Anyone know the name of the nib on the sedona fountain pen???  

Michelle


----------



## ladycop322 (May 7, 2014)

*Clarification*

My first fountain pen order


----------



## ed4copies (May 7, 2014)

The cigar fountain pen would not be my first choice.  The "posting" on that was metal on metal last I saw and a very puny back end made getting the threads aligned "iffy".


----------



## plano_harry (May 7, 2014)

Probably need to get closer to a style and a material to get a good price.  That can make a lot of difference.  

For a Jr2 fountain pen with a Bock nib, I would be thinking $180 average wood or acrylic to $230 depending on the material.  If it were abalone, I would probably go $300.  Watch parts more.


----------



## longbeard (May 7, 2014)

What about a Sedona?


Exotic Blanks :: Pen Kits :: Pen Kits (By Kit Name) :: Sedona Pen Kits :: Sedona Fountain Pen - Sterling Silver


Harry


----------



## Ed McDonnell (May 7, 2014)

Fountain pens can be made from component sets that cost around $10 and they can be made from component sets that cost hundreds of dollars.

Blanks used to make a fountain pen can range from "free" to over $100.

Your price would vary wildly based on the above.

More important than price is your ability to deliver what the customer is asking for.  Fountain pens are a much more complicated sale than a ball point or roller ball pen.  If she is asking for a specific nib characteristic, you need to know that you can deliver that nib characteristic.  This would likely involve the acquisition of an upgrade nib.  A nib sold as "medium" may or may not match your prospective customers expectations.

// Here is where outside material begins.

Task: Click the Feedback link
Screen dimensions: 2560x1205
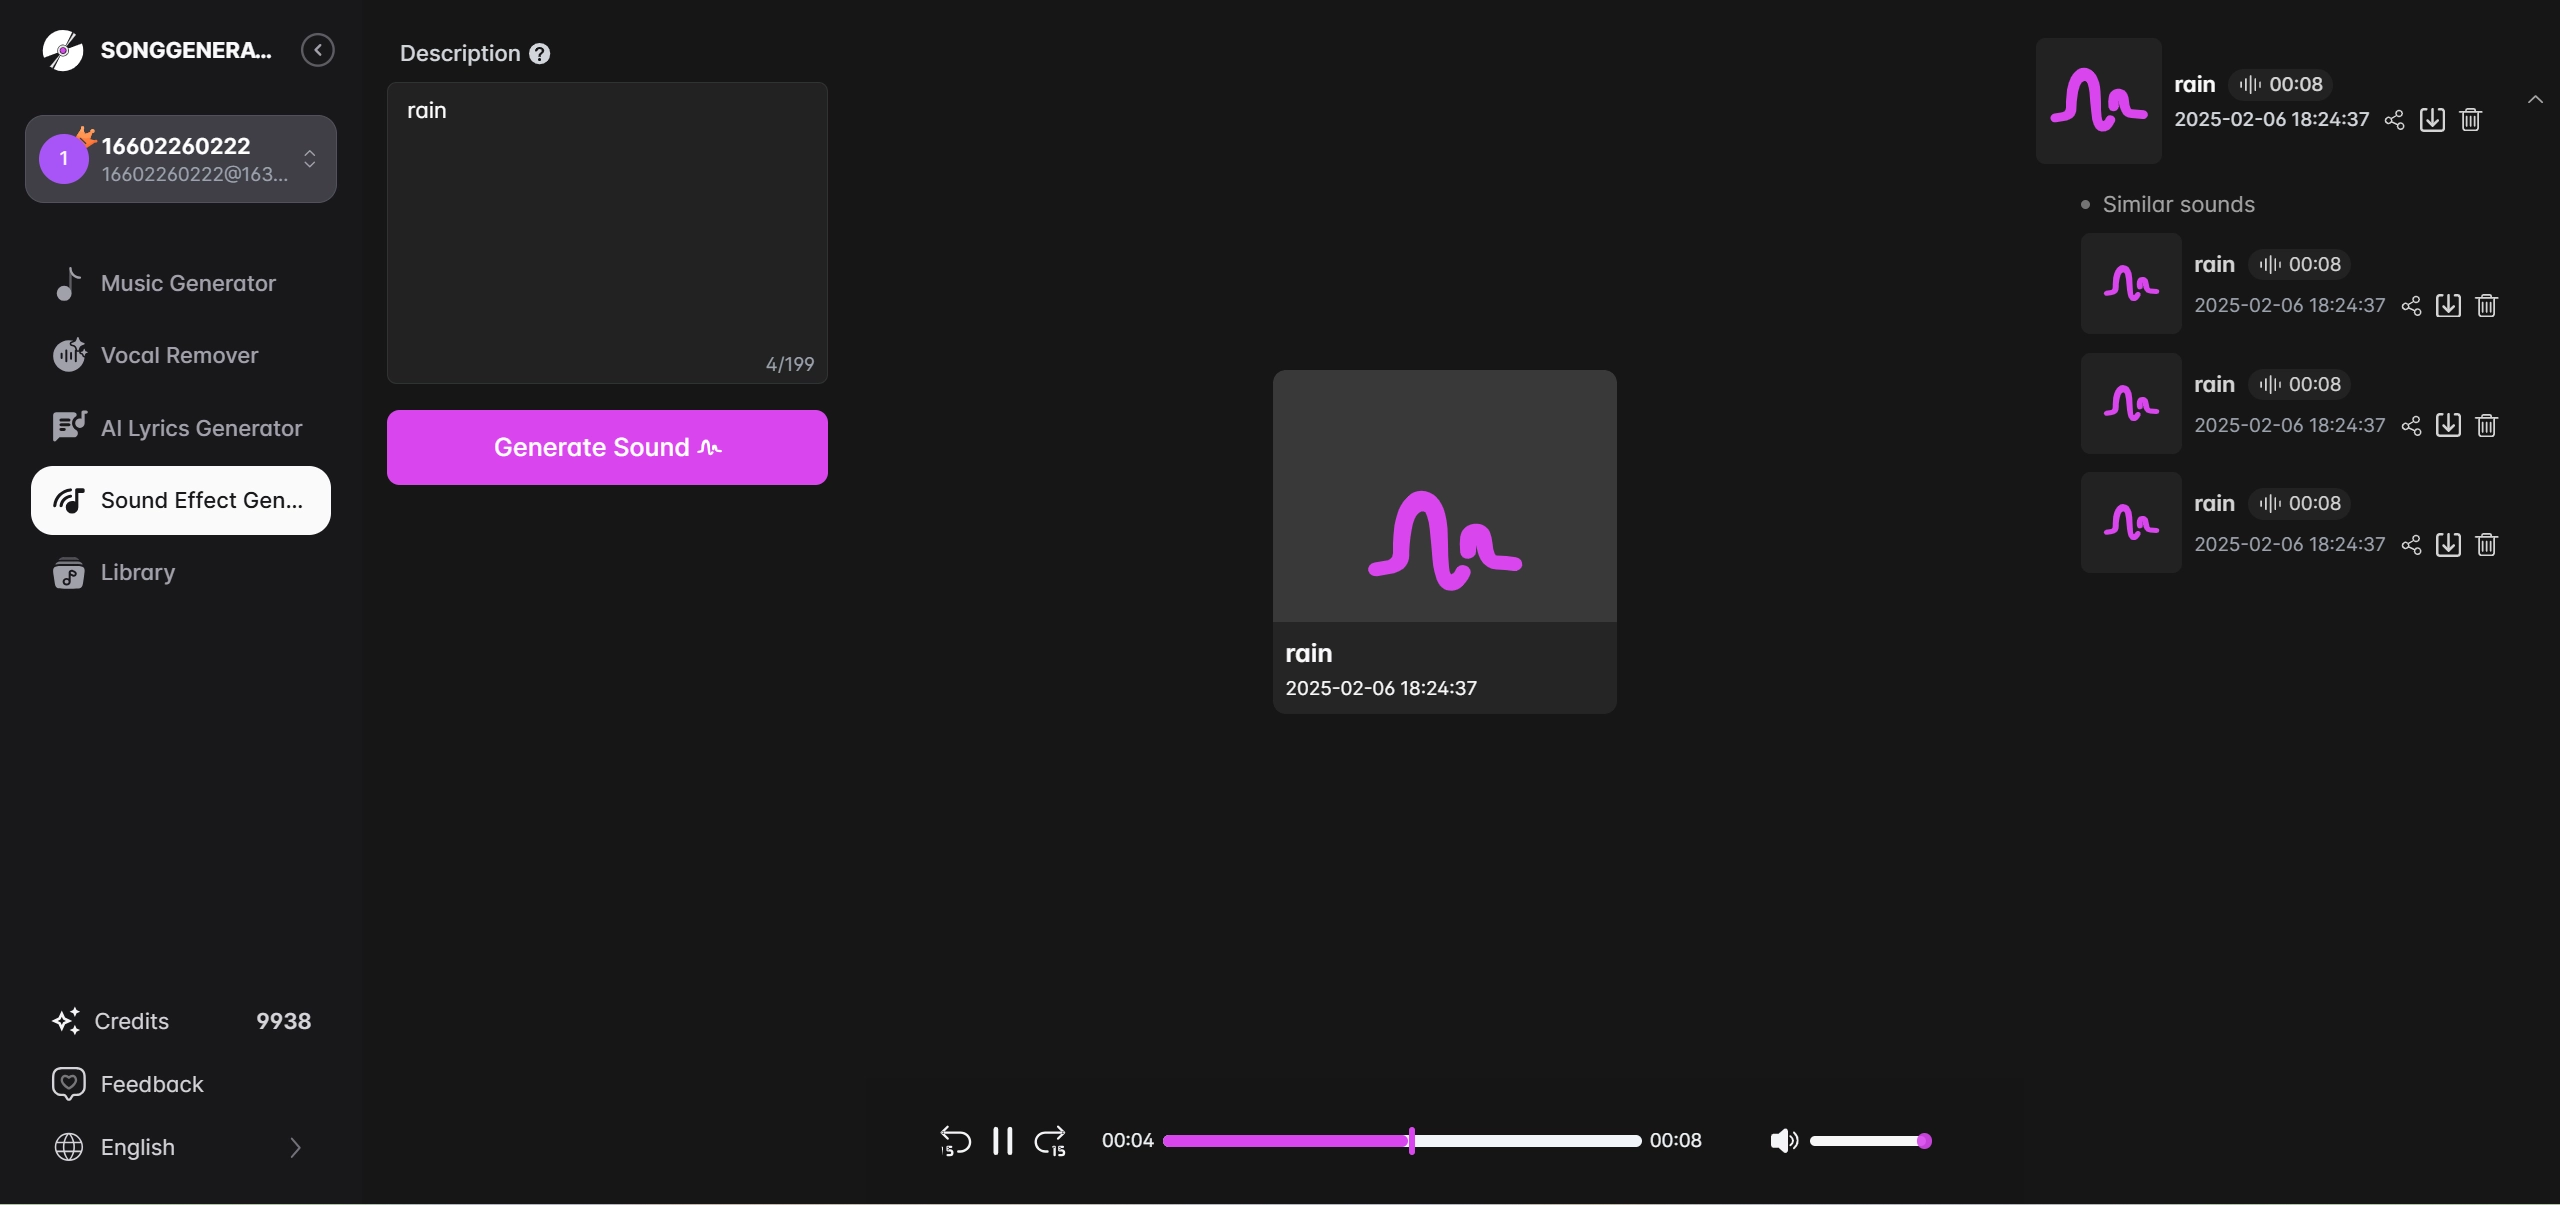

Nibs can vary widely in price depending on materials used and other factors.

Your best bet may be to let her try some of your fountain pens until she finds one she likes and then make her one like that, with whatever type blank she prefers.

If you have not yet made fountain pens, I would suggest you make some and get comfortable with what it takes to get one to write well before you start taking orders.

Ed


----------



## jcm71 (May 7, 2014)

Concur with not going with a cigar.   Ask her how much she wants to spend and what type plating she would like (Rhodium, gold, chrome, black Ti).  Does she want acrylic or wood?  There are a lot of variables here that need to be ironed out before we can give you some good advice.  Good luck and congratulations!!


----------



## GRMiller (May 7, 2014)

My first FP I asked the person what there price range was.  Being my first I went from there.  I didn't make any money but they paid for all the extras I would need to complete an order.  I did a white color with black laced thru it.  I also added a matching letter opener with a box.  All total I spent I spent $75 and stayed with in his budget.  I order from PSI and  it was a mid range cost.


----------



## randyrls (May 7, 2014)

My general approach is to ask what is the customers favorite color?  When they buy jewelery or watches is it silver or gold?


----------



## Cmiles1985 (May 7, 2014)

I sold my first FP for a whole $65 to a coworker. I bought the components from Woodturningz as part of their Black Friday specials, and the blank was in a "grab bag". This was in my early stages of turning, and I only asked $40 and was still turning a decent profit considering my lack of experience at the lathe. Now, I know a little more and list my FP's (better component sets) for no less than $150.


----------



## Jim Burr (May 7, 2014)

May want to show her pix of different style pens before you commit to something. Second...get a price. What good is it to make something, she says "No...don't like it and to much" Get it right the first time.


----------



## JohnGreco (May 7, 2014)

Grats on the order  I agree with Jim, you should try to get a feel for her taste. Does she like flashy or subtle? Does she prefer gold or rhodium? Or would she prefer solid silver? There are a lot of questions that will help you decide on what the hardware should be and, in turn, get you closer to the price. Best of luck!


----------



## low_48 (May 7, 2014)

You need to educate her before any pricing can go on. I know people want to know the price, but pen making is way too custom to just throw out any numbers without just some kind of information. You didn't even mention if it is wood or cast.


----------



## Smitty37 (May 7, 2014)

I sometimes sell a few Jr Gent 1 FP kits and they're a nice pen and write pretty nice but ..... I don't recommend them because the nibs are not easily replaceable you need to know what you're doing to keep from ruining them trying to get the old nib out.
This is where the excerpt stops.